Computer: Text Feature
Visible EOL   (+9, -2)  [vote for, against]
ternminal program displays visible end-of-line marker

A common source of frustration in debugging occurs when a piece of character data contains leading or trailing blank spaces. The line looks like it ends with the correct data, but in fact there are some exrta characters on the end that were not displayed by the terminal.

A bad solution to this problem is to make the space character visible, for example by displaying it as a small dot. This is annoying and inconvenient because it clutters the screen with many little dots.

The Visible EOL feature is an option you enable in a terminal emulation program such as xterm or eterm. When Visible EOL is enabled, the terminal puts a one-pixel tick mark at the end of every logical line displayed in the window. When you print out a string like xxxxxxxxxx<SPC><SPC><SPC> in the debugger, the tick is further to the right than it is with plain xxxxxxxxxx, so it's immediately obvious that there are trailing blanks in the data.

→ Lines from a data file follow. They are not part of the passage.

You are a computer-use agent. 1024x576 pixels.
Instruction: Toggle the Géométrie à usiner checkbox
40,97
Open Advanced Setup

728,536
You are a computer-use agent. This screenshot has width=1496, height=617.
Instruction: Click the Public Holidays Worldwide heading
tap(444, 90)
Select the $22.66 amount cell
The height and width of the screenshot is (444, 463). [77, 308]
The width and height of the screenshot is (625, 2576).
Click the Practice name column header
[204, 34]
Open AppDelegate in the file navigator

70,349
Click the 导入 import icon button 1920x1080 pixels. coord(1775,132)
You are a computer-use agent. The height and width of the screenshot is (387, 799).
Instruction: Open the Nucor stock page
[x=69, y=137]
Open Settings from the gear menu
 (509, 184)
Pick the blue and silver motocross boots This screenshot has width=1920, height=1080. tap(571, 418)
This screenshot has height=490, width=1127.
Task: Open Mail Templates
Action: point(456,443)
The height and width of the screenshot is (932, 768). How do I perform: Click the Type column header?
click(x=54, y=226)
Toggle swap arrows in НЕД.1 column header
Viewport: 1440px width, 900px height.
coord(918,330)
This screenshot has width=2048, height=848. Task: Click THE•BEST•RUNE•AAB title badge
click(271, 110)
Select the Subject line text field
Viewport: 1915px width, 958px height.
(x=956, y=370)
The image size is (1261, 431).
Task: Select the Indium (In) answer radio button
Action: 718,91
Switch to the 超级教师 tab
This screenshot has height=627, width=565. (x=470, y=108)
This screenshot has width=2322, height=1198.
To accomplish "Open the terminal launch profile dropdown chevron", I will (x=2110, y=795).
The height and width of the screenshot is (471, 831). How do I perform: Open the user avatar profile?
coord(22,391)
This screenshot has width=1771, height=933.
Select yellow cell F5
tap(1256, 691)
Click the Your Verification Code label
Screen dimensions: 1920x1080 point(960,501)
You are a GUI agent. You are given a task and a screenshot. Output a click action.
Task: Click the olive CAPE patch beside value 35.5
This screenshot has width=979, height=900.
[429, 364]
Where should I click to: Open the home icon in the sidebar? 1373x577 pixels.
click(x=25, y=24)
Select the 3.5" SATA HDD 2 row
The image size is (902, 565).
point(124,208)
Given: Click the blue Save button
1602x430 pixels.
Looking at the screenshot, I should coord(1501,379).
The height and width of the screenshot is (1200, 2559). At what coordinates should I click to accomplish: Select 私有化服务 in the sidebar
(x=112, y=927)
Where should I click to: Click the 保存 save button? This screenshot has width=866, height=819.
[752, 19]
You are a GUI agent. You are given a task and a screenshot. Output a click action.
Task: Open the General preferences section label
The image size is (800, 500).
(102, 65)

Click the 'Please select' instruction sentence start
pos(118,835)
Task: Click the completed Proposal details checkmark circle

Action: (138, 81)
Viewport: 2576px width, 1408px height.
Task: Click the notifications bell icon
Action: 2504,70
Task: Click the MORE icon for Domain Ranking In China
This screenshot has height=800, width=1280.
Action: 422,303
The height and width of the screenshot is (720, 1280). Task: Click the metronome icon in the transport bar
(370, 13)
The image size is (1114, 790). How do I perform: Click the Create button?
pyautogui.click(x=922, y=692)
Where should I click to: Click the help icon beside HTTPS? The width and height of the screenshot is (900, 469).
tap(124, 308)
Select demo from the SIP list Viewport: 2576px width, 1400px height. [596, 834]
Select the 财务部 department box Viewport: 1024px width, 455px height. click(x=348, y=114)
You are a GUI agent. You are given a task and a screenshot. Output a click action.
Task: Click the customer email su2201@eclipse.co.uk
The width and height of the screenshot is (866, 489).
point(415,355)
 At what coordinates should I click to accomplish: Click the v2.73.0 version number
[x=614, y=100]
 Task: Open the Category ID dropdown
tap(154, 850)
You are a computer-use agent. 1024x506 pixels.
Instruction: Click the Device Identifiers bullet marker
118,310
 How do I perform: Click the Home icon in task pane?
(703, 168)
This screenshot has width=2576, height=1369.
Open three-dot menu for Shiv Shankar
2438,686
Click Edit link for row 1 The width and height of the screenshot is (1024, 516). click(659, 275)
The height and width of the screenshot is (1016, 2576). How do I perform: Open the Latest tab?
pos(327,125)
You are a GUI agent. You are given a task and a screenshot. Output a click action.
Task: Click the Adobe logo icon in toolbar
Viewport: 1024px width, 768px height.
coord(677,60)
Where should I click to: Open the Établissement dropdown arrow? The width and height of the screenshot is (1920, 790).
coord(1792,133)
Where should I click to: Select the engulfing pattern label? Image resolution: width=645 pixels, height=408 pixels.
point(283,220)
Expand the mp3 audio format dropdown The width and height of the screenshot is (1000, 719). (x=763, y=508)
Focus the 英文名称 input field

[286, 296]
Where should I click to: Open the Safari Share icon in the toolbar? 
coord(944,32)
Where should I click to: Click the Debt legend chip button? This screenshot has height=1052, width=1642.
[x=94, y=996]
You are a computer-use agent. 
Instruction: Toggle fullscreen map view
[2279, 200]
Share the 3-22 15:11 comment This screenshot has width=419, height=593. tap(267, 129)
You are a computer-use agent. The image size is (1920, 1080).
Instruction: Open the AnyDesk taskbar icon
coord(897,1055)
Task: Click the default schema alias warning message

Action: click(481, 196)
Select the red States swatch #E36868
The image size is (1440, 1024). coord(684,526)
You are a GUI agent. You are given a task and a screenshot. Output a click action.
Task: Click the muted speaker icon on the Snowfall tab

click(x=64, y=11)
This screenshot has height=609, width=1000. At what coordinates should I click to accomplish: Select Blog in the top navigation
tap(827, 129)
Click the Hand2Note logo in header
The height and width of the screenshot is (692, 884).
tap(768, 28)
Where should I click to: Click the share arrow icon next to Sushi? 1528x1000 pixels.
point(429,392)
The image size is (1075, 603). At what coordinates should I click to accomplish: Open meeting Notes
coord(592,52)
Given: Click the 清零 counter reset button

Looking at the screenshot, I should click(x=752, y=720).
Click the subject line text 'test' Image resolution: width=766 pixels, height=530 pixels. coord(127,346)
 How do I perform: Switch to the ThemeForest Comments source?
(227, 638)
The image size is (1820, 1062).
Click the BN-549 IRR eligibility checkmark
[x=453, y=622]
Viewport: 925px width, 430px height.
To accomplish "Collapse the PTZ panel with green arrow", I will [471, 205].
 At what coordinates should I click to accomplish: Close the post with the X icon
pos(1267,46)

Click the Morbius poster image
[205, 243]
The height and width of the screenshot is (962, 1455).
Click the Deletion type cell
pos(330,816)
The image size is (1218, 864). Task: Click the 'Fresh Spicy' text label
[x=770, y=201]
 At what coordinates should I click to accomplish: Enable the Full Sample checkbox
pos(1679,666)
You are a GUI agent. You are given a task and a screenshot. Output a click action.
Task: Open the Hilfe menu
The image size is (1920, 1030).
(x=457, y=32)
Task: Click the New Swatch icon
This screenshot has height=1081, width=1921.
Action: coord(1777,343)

This is a very cheap solution to a small but pervasive problem.
-- dominus, Jul 06 2000

cat -e
-- jutta, Jul 06 2000


You could try turning on underlining. In Hyperterm at least, when cat'ing a file, tabs are not underlined, nor is the remainder of a line after a newline. When editing a file, however, the editor may have its own ideas about when to use blanks to erase things and when to use erase commands.
-- supercat, Jul 07 2000


I just go over my code in VI and use the "$" key to go to the end of the current line. I know there are ways to change control characters to be visible - but I do like your idea - it would make this much simpler to debug at a glance.
-- jefmjones, Sep 01 2001


Many physical terminals had an option to do this. I remember turning it on by mistake a few times.